» **Information shown**:
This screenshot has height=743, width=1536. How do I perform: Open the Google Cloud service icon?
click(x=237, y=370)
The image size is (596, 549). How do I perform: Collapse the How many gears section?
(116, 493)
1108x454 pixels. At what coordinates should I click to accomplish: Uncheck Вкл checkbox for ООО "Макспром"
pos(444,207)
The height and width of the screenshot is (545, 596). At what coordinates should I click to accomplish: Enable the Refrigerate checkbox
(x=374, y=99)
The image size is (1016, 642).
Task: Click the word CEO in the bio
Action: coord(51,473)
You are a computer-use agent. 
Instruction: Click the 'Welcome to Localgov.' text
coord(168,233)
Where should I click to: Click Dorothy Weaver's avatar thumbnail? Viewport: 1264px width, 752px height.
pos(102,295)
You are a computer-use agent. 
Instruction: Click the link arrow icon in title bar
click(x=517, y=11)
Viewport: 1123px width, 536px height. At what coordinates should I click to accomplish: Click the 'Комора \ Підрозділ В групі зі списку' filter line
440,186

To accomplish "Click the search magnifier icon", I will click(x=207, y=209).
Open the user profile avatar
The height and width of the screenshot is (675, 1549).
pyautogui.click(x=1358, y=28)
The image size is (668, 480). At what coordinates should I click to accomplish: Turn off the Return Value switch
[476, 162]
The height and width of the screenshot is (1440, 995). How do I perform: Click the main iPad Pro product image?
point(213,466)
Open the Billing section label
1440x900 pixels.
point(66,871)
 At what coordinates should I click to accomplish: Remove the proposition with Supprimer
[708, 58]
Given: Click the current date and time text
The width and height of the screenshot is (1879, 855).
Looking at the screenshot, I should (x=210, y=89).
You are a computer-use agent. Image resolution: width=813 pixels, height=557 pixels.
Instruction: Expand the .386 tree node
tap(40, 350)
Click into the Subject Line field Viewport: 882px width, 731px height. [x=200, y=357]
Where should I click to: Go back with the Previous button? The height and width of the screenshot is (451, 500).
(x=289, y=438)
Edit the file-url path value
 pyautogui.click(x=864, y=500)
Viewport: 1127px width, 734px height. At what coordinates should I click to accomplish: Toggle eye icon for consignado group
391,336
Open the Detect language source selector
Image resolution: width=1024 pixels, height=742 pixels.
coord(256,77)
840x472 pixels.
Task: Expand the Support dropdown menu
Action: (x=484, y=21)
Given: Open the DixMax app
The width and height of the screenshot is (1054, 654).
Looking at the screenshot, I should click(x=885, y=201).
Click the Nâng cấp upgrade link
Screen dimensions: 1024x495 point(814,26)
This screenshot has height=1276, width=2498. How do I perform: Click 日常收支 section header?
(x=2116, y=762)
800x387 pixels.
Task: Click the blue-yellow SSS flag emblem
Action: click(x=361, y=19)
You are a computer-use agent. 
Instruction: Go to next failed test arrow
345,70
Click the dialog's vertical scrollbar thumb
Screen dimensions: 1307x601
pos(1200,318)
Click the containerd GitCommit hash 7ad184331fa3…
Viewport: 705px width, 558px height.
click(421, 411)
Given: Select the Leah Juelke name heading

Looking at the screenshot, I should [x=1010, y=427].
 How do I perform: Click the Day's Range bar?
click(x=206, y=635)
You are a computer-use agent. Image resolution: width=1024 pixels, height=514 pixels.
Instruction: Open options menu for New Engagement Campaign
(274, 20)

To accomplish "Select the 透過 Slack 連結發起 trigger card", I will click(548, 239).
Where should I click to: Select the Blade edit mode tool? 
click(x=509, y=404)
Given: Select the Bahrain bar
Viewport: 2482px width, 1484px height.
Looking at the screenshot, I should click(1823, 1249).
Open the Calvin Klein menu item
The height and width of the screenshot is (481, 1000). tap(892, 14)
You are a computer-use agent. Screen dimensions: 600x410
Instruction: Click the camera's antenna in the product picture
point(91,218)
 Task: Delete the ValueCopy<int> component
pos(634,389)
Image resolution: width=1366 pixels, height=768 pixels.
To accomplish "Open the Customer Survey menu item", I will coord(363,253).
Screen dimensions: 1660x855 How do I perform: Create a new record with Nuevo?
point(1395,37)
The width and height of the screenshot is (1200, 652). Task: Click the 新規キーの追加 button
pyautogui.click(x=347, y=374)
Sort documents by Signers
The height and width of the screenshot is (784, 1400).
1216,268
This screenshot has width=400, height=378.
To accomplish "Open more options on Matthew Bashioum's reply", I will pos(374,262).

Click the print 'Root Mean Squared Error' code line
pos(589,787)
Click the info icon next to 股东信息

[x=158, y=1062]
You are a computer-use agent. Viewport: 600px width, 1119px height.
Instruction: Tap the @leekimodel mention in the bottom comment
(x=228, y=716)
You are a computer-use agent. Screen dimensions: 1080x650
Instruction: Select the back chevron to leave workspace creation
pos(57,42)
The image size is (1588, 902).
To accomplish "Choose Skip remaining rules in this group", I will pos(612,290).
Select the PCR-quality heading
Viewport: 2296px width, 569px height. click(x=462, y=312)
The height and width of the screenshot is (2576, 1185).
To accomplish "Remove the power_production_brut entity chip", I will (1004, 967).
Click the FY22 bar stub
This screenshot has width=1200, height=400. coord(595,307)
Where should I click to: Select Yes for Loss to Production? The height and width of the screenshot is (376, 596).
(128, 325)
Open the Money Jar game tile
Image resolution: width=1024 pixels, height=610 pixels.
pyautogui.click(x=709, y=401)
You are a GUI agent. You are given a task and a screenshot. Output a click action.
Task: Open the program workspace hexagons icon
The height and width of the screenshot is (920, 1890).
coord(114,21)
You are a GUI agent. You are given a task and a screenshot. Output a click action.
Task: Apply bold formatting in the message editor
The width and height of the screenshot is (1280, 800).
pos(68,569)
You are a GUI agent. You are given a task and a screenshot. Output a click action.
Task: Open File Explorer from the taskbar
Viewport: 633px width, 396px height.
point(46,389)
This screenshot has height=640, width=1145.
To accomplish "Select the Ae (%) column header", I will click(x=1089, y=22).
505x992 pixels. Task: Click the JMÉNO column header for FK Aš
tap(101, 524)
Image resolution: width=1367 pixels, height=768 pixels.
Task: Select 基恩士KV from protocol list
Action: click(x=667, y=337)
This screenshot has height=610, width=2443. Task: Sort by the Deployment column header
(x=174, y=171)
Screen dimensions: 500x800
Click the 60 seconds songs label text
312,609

» **Problem description**: Look back at the entries above. Retype the line with "Task: Apply bold", the line with "Screen dimensions: 500x800", and all lines in between.

» **Task response**:
Task: Apply bold formatting in the message editor
The width and height of the screenshot is (1280, 800).
pos(68,569)
You are a GUI agent. You are given a task and a screenshot. Output a click action.
Task: Open File Explorer from the taskbar
Viewport: 633px width, 396px height.
point(46,389)
This screenshot has height=640, width=1145.
To accomplish "Select the Ae (%) column header", I will click(x=1089, y=22).
505x992 pixels. Task: Click the JMÉNO column header for FK Aš
tap(101, 524)
Image resolution: width=1367 pixels, height=768 pixels.
Task: Select 基恩士KV from protocol list
Action: click(x=667, y=337)
This screenshot has height=610, width=2443. Task: Sort by the Deployment column header
(x=174, y=171)
Screen dimensions: 500x800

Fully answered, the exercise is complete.